Und obwohl Holle normalerweise nicht an die Landwirtschaft gebunden ist, wurde manchmal gesagt, dass die Ernte im kommenden Jahr doppelt so hoch sein würde, wenn sie die Wild Hunt über ein Getreidefeld führte. Ebenso wurde Baba Yaga oft mit dem Winter in Verbindung gebracht und oft als Hexe dargestellt.
Keltische, germanische und slawische Kulturen sind insofern miteinander verwandt, als sie alle indoeuropäisch und auch geografisch sehr nördlich sind. Während jede Kultur ihren eigenen einzigartigen Geschmack hat, gibt es auch viele Ähnlichkeiten. Und die großen Gottheiten des vorchristlichen Europas blieben in den Märchen und Volkspraktiken aller drei Kulturen erhalten.
Der Cailleach ist nur eines von vielen Beispielen für eine Figur, die Parallelen zu anderen europäischen Traditionen aufweist und lange nach der Konversion zum Christentum in den Glaubenssystemen der Bauern weiterlebte.
Literaturverzeichnis
Ellis, Peter Berresford. Das Wörterbuch des keltischen Mythos. London: Oxford University Press, 1992.

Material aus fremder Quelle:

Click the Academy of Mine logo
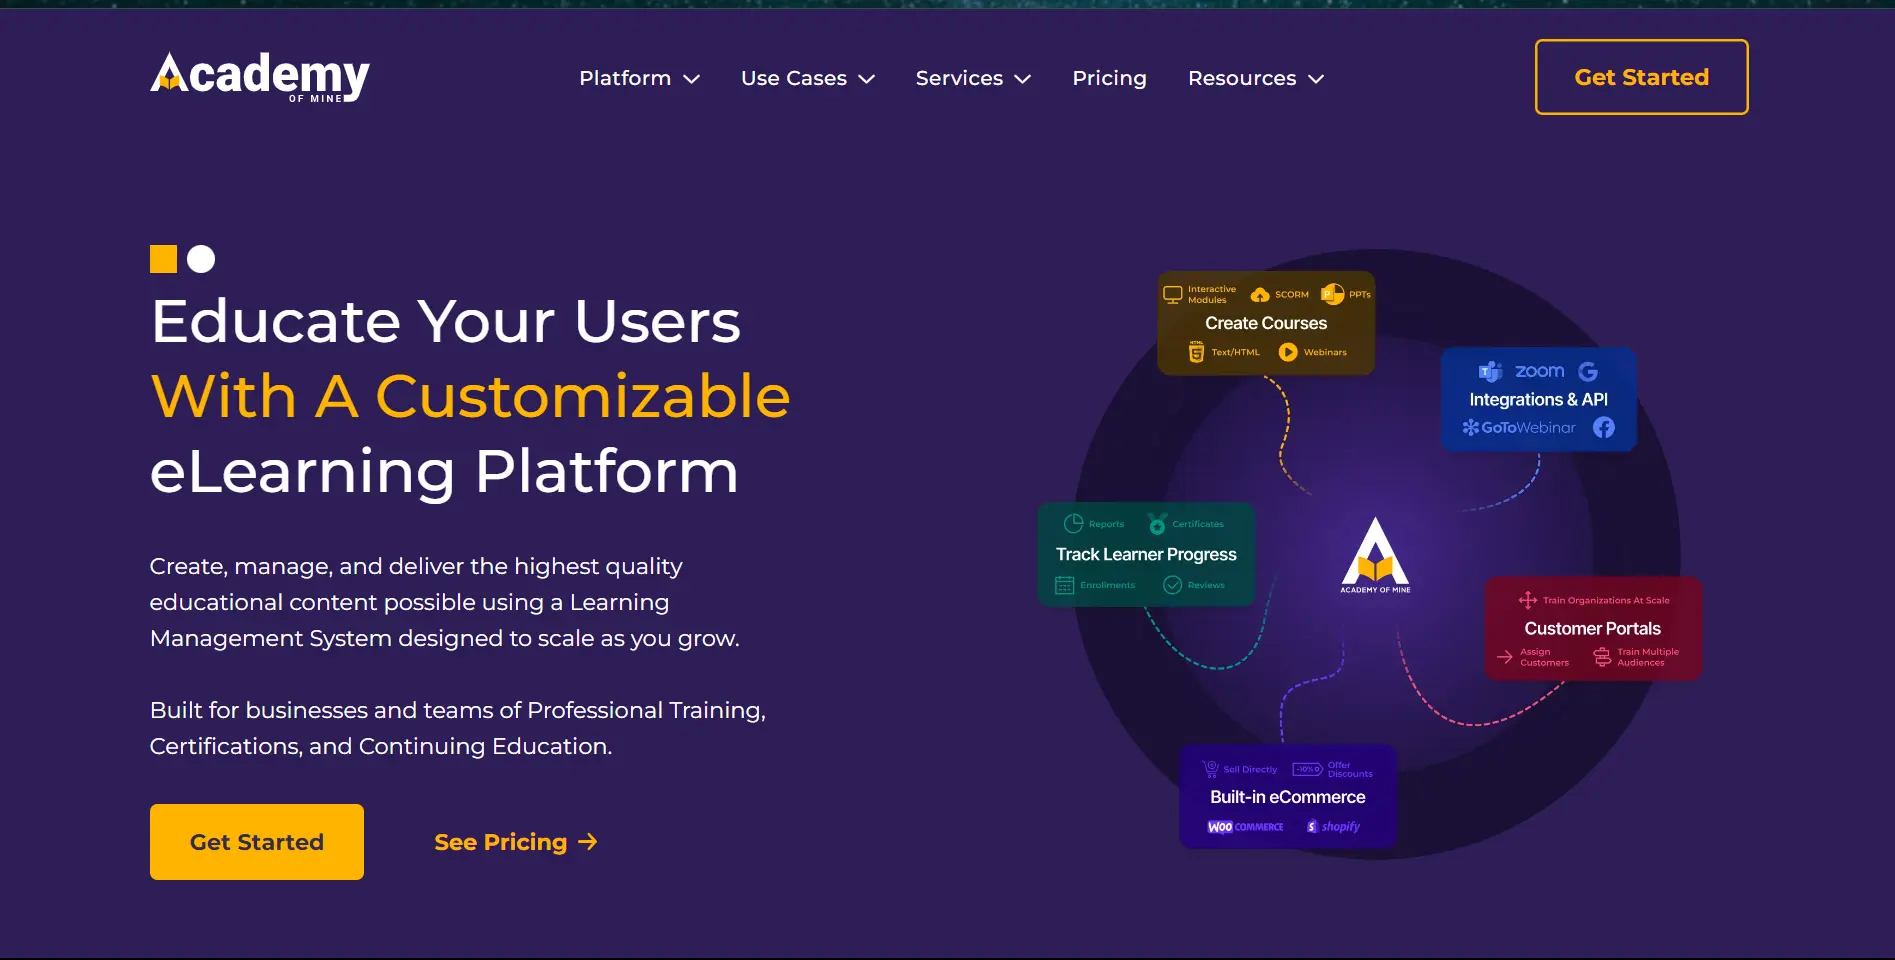(x=259, y=76)
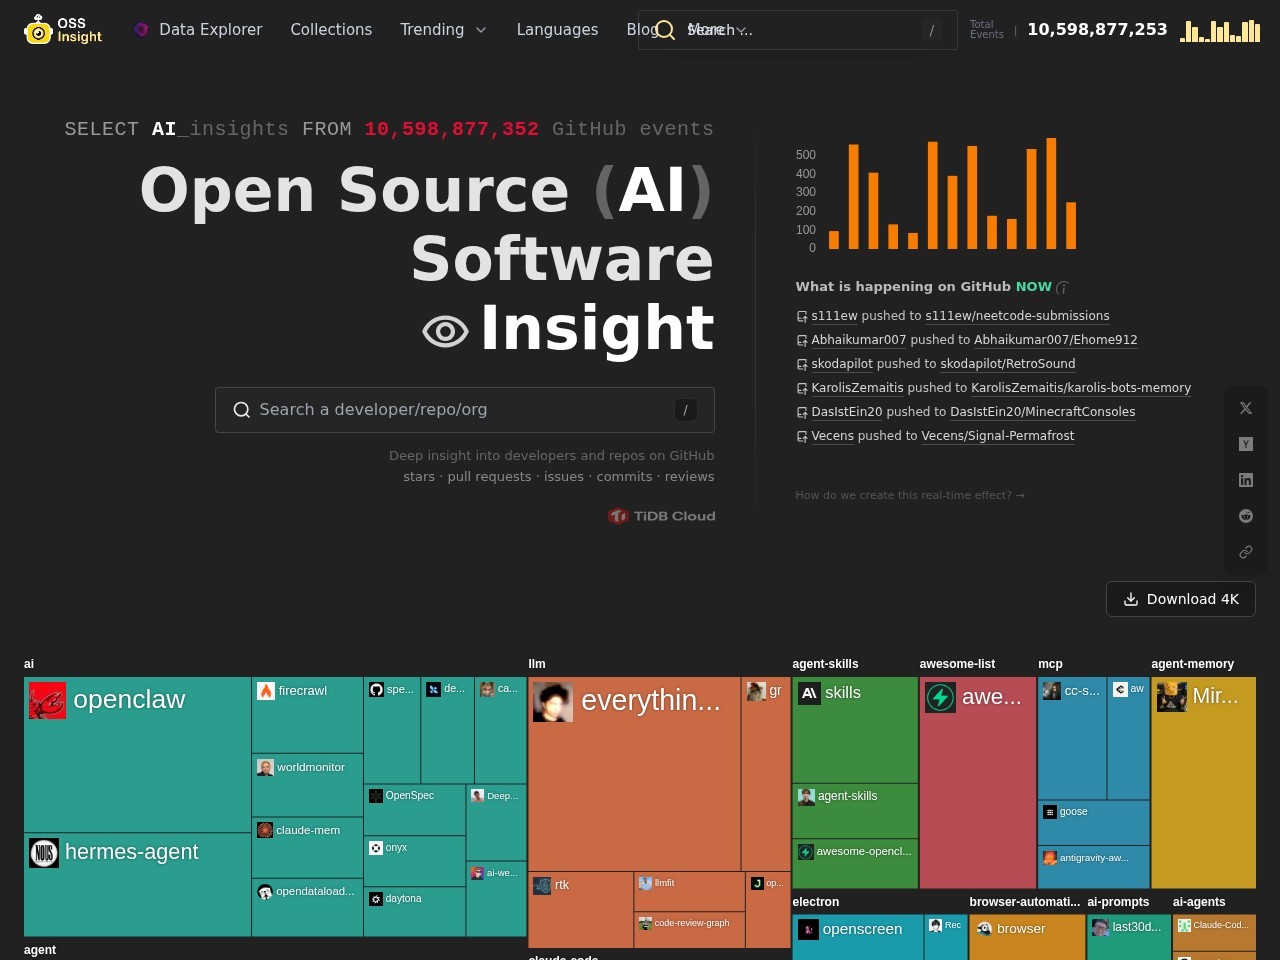
Task: Share via the Hacker News icon
Action: (1246, 444)
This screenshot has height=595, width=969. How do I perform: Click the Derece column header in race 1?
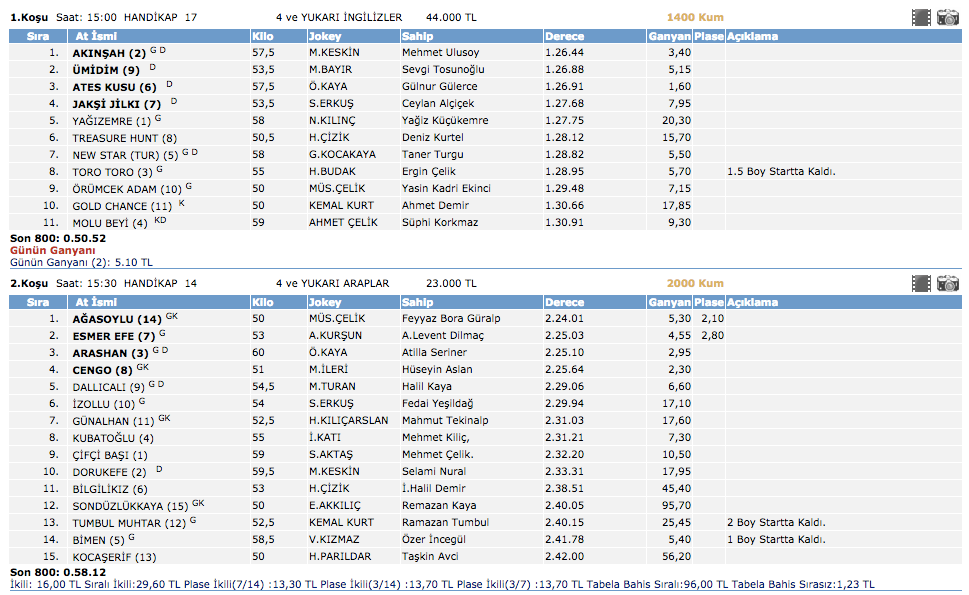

Emerick, Carolyn. "Die Königin von Elphame: Versteckte Göttin der schottischen Hexenprozesse." Mythology Magazine , September 2015.
Rumpf, Eleanor. "Legenden und Traditionen des Cailleach Bheara oder der alten Frau (Hag) von Beare." Folklore 38, Nr. 3 (1927): 225 & ndash; 254.
Leach, Maria. Funk & Wagnalls Standardwörterbuch für Folklore, Mythologie und Legende. New York: Harper Collins, 1972.
Simpson, Jacqueline. Die Folklore der walisischen Grenze. London: BT Batsford Ltd, 1976.